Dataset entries

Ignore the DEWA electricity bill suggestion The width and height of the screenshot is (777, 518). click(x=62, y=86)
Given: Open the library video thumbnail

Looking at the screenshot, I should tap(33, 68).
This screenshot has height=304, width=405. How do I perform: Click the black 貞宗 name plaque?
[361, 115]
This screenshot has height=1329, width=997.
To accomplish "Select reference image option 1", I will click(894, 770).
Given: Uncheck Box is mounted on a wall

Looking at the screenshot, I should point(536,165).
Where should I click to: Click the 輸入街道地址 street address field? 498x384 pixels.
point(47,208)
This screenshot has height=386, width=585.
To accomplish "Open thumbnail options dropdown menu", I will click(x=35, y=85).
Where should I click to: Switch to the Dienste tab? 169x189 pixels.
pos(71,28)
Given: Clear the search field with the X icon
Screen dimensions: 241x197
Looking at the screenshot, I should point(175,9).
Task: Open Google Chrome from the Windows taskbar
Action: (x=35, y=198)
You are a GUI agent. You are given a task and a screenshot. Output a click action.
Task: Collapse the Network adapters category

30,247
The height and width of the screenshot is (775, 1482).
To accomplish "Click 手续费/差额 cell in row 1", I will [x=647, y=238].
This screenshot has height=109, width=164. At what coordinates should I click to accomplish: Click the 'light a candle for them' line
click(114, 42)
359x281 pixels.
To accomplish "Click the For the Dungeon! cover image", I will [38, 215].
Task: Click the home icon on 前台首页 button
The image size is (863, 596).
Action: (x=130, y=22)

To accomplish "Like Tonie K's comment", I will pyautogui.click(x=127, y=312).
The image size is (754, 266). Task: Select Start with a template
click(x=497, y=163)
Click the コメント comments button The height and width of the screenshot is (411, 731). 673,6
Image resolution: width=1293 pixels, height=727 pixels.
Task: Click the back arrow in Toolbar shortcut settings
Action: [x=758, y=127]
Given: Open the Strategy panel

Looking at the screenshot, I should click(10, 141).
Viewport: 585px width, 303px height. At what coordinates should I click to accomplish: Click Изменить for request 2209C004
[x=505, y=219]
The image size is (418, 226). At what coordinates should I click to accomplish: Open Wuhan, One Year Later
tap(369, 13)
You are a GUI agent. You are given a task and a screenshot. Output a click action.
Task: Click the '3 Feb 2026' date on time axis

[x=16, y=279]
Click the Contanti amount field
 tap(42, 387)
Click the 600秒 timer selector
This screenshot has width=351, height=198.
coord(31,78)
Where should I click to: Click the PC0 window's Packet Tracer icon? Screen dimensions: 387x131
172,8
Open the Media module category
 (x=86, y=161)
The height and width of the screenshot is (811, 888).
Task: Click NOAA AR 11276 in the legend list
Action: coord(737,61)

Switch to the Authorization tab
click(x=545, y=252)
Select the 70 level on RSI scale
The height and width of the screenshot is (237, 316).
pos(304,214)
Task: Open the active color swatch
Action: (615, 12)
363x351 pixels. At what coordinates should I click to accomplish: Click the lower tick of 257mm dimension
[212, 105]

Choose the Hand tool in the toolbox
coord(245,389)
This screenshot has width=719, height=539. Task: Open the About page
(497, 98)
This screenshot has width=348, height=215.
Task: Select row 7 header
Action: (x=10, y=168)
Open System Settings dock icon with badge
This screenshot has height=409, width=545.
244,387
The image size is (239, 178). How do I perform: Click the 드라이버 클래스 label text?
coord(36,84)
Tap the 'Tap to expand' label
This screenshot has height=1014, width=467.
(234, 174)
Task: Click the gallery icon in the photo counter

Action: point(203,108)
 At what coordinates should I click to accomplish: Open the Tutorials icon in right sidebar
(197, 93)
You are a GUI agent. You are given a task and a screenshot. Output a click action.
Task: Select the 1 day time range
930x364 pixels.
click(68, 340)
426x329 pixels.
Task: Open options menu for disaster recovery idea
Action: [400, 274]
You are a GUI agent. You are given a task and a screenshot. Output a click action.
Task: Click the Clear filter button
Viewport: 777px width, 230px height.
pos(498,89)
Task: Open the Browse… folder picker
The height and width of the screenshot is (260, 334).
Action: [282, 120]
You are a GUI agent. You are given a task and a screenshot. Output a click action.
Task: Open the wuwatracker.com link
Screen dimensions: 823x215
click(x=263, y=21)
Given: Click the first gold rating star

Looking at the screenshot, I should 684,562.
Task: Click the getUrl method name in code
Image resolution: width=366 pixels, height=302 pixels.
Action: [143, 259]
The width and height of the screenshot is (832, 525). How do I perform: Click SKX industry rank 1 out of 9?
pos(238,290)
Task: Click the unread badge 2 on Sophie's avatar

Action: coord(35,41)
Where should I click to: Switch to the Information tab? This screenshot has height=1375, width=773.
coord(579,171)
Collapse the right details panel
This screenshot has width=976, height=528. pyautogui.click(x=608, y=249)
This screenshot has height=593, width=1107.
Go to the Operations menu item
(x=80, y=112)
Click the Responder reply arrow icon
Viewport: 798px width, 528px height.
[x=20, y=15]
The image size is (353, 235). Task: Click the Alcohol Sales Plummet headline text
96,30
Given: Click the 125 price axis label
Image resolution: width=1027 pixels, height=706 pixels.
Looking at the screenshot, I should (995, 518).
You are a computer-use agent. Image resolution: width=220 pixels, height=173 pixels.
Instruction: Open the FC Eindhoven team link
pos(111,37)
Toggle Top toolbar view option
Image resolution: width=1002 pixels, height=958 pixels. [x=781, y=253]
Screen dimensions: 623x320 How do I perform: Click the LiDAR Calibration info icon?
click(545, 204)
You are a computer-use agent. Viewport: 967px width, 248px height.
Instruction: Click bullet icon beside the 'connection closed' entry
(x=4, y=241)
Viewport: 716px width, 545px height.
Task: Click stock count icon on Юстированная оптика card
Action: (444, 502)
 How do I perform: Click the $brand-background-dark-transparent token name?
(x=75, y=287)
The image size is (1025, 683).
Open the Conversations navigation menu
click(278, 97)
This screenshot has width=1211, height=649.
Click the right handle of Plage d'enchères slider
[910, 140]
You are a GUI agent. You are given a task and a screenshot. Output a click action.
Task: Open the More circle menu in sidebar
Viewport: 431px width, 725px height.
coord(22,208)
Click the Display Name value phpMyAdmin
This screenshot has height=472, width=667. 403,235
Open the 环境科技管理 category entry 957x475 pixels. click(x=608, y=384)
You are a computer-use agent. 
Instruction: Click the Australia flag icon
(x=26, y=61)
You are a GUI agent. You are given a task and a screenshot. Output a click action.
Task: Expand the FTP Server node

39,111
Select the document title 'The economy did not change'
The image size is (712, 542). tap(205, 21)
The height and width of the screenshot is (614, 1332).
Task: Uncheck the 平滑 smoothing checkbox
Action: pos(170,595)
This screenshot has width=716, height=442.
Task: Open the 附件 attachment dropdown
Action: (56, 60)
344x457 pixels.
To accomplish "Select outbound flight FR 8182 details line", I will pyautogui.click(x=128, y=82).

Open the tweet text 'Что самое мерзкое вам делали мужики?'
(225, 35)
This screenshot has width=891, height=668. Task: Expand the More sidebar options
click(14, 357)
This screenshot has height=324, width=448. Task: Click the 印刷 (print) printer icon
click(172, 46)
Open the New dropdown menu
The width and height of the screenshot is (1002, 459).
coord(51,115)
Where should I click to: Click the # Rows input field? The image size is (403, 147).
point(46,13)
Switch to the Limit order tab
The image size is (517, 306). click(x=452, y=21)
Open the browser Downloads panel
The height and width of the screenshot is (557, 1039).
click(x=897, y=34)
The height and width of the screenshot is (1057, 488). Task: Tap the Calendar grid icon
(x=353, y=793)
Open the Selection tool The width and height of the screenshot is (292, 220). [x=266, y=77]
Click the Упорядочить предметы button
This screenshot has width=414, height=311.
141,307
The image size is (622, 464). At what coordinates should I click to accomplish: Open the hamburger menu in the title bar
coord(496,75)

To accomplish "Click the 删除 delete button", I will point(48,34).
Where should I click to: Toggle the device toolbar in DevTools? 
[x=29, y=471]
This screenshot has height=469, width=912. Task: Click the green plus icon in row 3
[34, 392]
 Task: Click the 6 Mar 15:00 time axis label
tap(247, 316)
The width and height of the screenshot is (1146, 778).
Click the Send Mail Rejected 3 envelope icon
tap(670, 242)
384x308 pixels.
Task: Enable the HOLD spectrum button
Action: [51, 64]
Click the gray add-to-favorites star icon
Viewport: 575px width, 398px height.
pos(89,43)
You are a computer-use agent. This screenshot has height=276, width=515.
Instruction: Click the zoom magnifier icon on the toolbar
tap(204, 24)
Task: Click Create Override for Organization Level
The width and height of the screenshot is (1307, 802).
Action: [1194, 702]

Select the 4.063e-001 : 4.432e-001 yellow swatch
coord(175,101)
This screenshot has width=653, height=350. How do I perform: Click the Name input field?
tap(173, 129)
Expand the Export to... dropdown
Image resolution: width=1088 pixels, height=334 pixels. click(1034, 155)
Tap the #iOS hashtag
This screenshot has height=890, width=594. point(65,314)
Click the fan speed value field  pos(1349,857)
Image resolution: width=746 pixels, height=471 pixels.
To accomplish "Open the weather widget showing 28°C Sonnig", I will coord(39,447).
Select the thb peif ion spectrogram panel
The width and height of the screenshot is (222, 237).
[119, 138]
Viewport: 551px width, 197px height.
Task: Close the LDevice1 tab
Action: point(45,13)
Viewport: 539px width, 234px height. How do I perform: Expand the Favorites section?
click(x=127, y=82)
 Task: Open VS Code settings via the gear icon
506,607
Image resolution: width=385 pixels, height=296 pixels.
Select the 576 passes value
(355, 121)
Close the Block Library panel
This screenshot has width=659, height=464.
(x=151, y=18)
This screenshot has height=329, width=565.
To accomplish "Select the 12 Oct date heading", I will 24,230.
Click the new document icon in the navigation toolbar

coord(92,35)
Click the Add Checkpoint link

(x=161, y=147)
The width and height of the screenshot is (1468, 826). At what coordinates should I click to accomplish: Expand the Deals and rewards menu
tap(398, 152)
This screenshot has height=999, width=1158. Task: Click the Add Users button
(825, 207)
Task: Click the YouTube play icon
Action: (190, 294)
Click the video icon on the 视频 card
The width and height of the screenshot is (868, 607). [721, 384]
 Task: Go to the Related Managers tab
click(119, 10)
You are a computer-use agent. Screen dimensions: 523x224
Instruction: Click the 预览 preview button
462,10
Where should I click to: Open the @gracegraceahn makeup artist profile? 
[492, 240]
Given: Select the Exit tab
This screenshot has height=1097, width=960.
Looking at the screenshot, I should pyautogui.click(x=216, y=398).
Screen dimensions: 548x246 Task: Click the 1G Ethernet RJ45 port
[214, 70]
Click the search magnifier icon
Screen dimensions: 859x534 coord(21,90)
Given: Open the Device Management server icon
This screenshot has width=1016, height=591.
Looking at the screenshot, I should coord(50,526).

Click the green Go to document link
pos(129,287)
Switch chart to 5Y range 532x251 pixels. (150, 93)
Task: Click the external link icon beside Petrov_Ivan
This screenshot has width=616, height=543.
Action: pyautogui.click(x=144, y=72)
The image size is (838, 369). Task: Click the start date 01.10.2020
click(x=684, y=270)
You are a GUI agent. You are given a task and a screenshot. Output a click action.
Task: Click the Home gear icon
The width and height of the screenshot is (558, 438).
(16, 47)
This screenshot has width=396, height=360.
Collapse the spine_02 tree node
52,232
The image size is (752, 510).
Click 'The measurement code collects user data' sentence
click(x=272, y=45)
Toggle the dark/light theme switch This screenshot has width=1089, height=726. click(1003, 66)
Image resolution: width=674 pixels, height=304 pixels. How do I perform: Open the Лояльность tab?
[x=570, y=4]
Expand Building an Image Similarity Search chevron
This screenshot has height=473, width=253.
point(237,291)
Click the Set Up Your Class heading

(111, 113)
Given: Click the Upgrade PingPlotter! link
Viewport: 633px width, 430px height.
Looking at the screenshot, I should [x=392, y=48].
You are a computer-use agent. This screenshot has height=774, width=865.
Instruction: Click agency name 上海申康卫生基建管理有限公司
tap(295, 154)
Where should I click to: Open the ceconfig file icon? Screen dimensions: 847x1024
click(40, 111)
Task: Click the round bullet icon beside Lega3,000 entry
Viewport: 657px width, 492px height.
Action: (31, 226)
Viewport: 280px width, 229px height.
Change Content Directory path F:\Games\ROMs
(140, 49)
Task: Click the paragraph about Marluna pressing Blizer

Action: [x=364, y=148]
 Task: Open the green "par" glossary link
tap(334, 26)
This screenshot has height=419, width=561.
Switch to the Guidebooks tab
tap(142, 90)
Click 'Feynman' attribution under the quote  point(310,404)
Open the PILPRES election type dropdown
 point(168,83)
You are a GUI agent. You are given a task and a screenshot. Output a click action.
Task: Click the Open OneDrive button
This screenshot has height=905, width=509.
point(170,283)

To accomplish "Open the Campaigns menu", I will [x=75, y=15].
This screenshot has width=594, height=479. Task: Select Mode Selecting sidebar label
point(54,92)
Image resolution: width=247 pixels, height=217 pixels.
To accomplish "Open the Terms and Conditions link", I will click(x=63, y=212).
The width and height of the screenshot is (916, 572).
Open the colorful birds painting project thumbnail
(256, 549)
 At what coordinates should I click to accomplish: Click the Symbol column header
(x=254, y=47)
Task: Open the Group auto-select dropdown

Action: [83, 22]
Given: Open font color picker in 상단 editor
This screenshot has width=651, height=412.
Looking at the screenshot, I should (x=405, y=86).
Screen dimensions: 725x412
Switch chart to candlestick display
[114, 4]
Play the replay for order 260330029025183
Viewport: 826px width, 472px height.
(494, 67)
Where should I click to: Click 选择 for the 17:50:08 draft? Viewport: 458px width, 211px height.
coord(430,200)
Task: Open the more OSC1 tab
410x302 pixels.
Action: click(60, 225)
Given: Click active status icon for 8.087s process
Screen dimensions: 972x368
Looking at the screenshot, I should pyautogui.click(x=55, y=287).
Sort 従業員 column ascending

■ EXERCISE DESCRIPTION: Please write out, exactly as they appear above, only the lines in the stretch from the line with "Task: Click the round" through the line with "Play the replay for order 260330029025183".

■ SOLUTION TO THE EXERCISE:
Task: Click the round bullet icon beside Lega3,000 entry
Viewport: 657px width, 492px height.
Action: (31, 226)
Viewport: 280px width, 229px height.
Change Content Directory path F:\Games\ROMs
(140, 49)
Task: Click the paragraph about Marluna pressing Blizer

Action: [x=364, y=148]
 Task: Open the green "par" glossary link
tap(334, 26)
This screenshot has height=419, width=561.
Switch to the Guidebooks tab
tap(142, 90)
Click 'Feynman' attribution under the quote  point(310,404)
Open the PILPRES election type dropdown
 point(168,83)
You are a GUI agent. You are given a task and a screenshot. Output a click action.
Task: Click the Open OneDrive button
This screenshot has height=905, width=509.
point(170,283)

To accomplish "Open the Campaigns menu", I will [x=75, y=15].
This screenshot has width=594, height=479. Task: Select Mode Selecting sidebar label
point(54,92)
Image resolution: width=247 pixels, height=217 pixels.
To accomplish "Open the Terms and Conditions link", I will click(x=63, y=212).
The width and height of the screenshot is (916, 572).
Open the colorful birds painting project thumbnail
(256, 549)
 At what coordinates should I click to accomplish: Click the Symbol column header
(x=254, y=47)
Task: Open the Group auto-select dropdown

Action: [83, 22]
Given: Open font color picker in 상단 editor
This screenshot has width=651, height=412.
Looking at the screenshot, I should (x=405, y=86).
Screen dimensions: 725x412
Switch chart to candlestick display
[114, 4]
Play the replay for order 260330029025183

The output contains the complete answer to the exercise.